Page excerpt →

=-=-=-=-=

Ultimately it comes down to Speed = Constant/Time.
I just finished building a speedometer for my bicycle that logs speed
and altitude. I'm not using a real time display but download the
data for calculation and graphing.
I time for 4 revolutions and for my wheel(700mm) the formula comes
out to be Speed(mph) = 19677/time(ms)
For example for at 1303ms Speed = 19677/1303= 15.1mph
I use a timer chip from Peter Anderson to get the time and it works
very well.
wrote:
>
> Hi, ok I need some help, I am just trying to make a bicycle
speedometer. I have it all worked out but the basic stamp program
can't handle the math...
>
> snip
You are trying to make this too complicated.
Ultimately it comes down to Speed = Constant/Time.
I just finished building a speedometer for my bicycle that logs speed
and altitude. I'm not using a real time display but download the
data for calculation and graphing.
I time for 4 revolutions and for my wheel(700mm) the formula comes
out to be Speed(mph) = 19677/time(ms)
For example for at 1303ms Speed = 19677/1303= 15.1mph
I use a timer chip from Peter Anderson to get the time and it works
very well.
Comments
> Hi, ok I need some help, I am just trying to make a bicycle speedometer.
> I have it all worked out but the basic stamp program can't handle the
math...
> now I count when the magnet goes by on the wheel and I have worked out
> approx 2 meters for every revolution of the wheel. now thats
> microseconds/milliseconds if your going down a hill.
> anyways alls I am trying to do is take my count and change it from
> microseconds to seconds then multiply by 500 to get the total time
> that it would take to go 1 kilometer at that speed
> kilometer=1000meters.... and then devide take the total number
> of seconds in 1 hour which is 3600 and divide how long it took
> to go 1000meters and that willl give me KPH kilometer per hour....
>...
Hi Tyson,
The core routine in your program is
> wait1:
> if in0 then wait1 ' await switch closed
> time0:
> x=x+1: branch in0,[noparse][[/noparse]time0] ' count & await switch open
> time1:
> x=x+1: if in0 then time1 ' count await switch closed
This efficiently counts the time for one complete revolution of the wheel.
However, the units of time are not exactly microseconds or milliseconds.
They are in "loops". The time0 loop measures the interval the reed switch
is closed, waiting for it to open, while the time1 loop measures the
interval the switch is open, waiting for it to close. The sum is the time
for one complete revolution. Most of the time is spent in the time1 loop.

=-=-=-=-=

Exercises →
- A) In the bicycle speedometer thread:
(i) For how many wheel revolutions does the rider who logs speed and altitude measure the time?
(ii) Whose timer chip does that rider use?
(iii) What interval does the time1 loop measure?
- B) Carry on the bicycle speedometer thread from its final sentence.

=-=-=-=-=

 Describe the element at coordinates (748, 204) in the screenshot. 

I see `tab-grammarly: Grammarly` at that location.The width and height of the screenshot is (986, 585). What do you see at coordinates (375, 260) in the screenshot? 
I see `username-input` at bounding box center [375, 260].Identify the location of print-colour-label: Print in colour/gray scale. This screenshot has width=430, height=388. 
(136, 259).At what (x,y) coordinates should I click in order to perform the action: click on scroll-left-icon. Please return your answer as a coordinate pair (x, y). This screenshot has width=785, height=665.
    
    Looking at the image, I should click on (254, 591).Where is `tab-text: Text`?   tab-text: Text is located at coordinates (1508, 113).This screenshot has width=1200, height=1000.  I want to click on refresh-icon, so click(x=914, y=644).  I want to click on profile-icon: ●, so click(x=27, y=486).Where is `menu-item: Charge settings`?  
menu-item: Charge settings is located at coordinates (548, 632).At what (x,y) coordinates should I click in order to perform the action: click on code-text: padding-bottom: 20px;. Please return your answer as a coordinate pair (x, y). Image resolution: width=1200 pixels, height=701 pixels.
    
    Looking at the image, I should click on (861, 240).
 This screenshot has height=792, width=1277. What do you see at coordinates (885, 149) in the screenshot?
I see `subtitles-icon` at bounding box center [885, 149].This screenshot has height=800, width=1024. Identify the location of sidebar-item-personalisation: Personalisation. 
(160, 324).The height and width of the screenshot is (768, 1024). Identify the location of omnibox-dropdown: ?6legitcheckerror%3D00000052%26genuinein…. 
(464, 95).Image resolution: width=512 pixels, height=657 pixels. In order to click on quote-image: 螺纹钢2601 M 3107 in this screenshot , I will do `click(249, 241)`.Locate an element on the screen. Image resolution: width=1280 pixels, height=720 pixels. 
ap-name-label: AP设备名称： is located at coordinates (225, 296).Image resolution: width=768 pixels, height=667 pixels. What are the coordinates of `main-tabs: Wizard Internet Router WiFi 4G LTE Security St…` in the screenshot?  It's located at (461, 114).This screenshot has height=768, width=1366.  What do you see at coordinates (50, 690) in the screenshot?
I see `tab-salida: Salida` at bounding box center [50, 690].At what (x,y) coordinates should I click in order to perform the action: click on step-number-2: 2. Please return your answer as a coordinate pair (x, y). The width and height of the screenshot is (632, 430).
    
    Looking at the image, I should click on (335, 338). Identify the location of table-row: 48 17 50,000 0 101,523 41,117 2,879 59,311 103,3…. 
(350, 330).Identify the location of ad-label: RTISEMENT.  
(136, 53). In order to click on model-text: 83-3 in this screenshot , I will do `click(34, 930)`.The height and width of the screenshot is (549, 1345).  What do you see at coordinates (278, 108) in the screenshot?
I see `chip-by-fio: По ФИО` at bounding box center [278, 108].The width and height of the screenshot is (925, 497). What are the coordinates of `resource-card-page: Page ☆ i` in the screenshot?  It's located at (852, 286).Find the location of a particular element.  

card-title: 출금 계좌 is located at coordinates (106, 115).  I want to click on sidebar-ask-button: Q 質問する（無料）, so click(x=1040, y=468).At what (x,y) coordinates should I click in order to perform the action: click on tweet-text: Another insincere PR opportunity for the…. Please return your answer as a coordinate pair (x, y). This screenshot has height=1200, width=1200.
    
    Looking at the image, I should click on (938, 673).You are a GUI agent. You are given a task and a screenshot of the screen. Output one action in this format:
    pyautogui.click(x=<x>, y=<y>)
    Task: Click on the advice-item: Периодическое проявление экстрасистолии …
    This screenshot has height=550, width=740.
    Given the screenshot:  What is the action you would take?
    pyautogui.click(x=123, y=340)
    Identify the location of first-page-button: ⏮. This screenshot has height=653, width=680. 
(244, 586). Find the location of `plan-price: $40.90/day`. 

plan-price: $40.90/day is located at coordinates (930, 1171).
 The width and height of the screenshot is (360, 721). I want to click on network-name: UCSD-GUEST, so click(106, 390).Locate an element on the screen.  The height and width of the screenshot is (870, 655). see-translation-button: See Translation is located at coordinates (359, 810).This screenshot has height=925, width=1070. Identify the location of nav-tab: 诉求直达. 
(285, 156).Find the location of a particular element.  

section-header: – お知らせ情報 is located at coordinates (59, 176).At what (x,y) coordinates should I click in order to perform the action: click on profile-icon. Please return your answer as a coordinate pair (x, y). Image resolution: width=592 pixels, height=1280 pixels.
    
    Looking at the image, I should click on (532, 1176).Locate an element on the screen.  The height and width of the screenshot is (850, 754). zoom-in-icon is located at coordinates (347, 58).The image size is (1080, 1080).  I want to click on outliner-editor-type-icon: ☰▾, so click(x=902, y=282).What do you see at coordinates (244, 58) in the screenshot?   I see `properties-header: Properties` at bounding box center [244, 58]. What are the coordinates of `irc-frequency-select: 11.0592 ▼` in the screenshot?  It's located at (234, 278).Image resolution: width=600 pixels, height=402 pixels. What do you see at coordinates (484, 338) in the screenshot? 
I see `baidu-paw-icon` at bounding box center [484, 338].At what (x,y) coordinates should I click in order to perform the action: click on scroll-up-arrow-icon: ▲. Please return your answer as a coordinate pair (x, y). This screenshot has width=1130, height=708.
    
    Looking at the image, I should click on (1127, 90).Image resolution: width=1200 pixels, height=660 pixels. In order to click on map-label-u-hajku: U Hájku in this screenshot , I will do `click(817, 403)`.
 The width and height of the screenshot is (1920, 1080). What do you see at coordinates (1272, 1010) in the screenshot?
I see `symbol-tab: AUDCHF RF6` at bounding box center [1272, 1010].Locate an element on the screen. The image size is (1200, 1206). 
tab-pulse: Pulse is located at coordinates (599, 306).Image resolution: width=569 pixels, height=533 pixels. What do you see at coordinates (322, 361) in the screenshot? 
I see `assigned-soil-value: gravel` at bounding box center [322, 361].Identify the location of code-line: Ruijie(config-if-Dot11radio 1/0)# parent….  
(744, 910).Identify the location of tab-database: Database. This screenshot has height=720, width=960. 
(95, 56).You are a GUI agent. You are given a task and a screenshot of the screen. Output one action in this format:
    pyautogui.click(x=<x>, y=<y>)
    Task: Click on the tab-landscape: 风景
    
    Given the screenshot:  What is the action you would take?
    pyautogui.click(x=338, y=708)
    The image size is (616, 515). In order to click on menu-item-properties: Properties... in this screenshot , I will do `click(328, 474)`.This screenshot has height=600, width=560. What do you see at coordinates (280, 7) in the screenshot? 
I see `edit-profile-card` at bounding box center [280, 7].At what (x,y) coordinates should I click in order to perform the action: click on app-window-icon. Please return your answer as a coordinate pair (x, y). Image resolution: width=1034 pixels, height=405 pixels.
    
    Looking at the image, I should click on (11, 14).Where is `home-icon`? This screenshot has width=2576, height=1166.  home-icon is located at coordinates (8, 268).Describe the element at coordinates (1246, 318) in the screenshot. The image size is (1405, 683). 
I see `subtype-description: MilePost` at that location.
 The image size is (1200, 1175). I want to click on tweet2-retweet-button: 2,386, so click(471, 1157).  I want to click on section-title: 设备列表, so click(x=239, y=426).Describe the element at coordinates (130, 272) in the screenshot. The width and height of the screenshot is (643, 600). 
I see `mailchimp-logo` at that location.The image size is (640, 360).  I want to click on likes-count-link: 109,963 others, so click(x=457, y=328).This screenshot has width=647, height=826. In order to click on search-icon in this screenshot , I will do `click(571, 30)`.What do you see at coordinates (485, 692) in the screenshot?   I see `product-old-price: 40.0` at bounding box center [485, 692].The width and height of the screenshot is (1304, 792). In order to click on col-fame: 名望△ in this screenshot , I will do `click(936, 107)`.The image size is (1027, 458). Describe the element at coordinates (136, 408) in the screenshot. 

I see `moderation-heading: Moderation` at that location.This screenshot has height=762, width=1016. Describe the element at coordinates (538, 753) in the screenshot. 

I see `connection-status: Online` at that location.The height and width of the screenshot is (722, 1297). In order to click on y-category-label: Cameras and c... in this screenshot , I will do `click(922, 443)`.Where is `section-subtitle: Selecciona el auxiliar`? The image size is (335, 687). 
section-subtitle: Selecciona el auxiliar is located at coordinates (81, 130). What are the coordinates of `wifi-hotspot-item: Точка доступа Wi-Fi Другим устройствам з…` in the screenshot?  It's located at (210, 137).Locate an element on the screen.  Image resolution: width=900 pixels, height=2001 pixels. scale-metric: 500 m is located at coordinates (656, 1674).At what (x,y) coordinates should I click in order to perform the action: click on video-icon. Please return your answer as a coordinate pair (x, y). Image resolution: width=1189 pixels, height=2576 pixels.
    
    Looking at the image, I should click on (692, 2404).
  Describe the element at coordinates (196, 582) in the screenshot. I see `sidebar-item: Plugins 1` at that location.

=-=-=-=-=

Responses by item number →
- A)
(i) Four revolutions.
(ii) Peter Anderson's.
(iii) The interval when the reed switch is open, while the loop waits for it to close.

- B)
I have a good sense of the actual length of a time0 loop, which is
characteristic of the BASIC Stamp. I have timed it at 1418 loops per
second, or 7.05E-4 seconds per loop. That is close to one millisecond per
loop. The timing for the other loop is probably close to that. It depends
on the timing difference between the BRANCH and the IF syntax. I'm pretty
sure that BRANCH is slightly faster than IF. Anyway, the exact value does
not matter. It is going to take a "calibration" step in the end anyway,
because there is uncertainty here and additional uncertainty in the exact
diameter of your wheel. Let's just take those figures for example. The
time for one revolution of your wheel is:
(this is not yet "stamp math")
revT = 7.05E-4 * x ' seconds, where x is the total count.
To do this in Stamp math, it helps to know what values you will expect at
reasonable velocities for your bicycle. Say you have a wheel 2 meters in
diameter (as you state), and that you are traveling at 20km per hour, then
one revolution will take 0.36 second. During that time interval, the value
of x will reach about x= 0.36/7.05E-4 = 511. At 40kmph that value would
trim down to 255. How fast will you go? It helps to have an estimate. At
slow rates of travel, well, you will be stopped and the value of x could
overflow the 65535 limit for counting x. Deal with that later.
So the calculation to get kilometers per hour from the size of the wheel
and the value of x, is:
(still not stamp math--it is best to collect everything together first)
kmph = 2 meters/(0.000705 * x) * 1/1000 * 3600 /1
^^^^^^^^^^^^^^^^^^^^^^^ ^^^^^^^^^^^^^^^^^
meters per second conversion to kmph
= 10213/x
Now it is stamp math.
Plug in x=511 and you come up with kmph=19.
The result should be 19.98, but the Stamp "/" drops the remainder.
You can improve the accuracy in a couple of ways.
Method #1: larger numerator, say 5* larger. 10212.76*5=51064
kmph = 51064/x *2
now plug in x=511 and you get kmph=198
When you display it, you put in a decimal point, 19.8
The display will have a resolution of 0.2 kmph, because of the *2 factor.
That is an improvement.
Method #2: use the remainder from division to apply a correction:
kmph = (51064/x *10 + (51064//x*10/x)) * 2
Plug in x=511, and out pops 1998. You get a second decimal place.
Display it as 19.98 kmph, with resolution to 0.02 kmph. No bad.
This last formula places limits on x.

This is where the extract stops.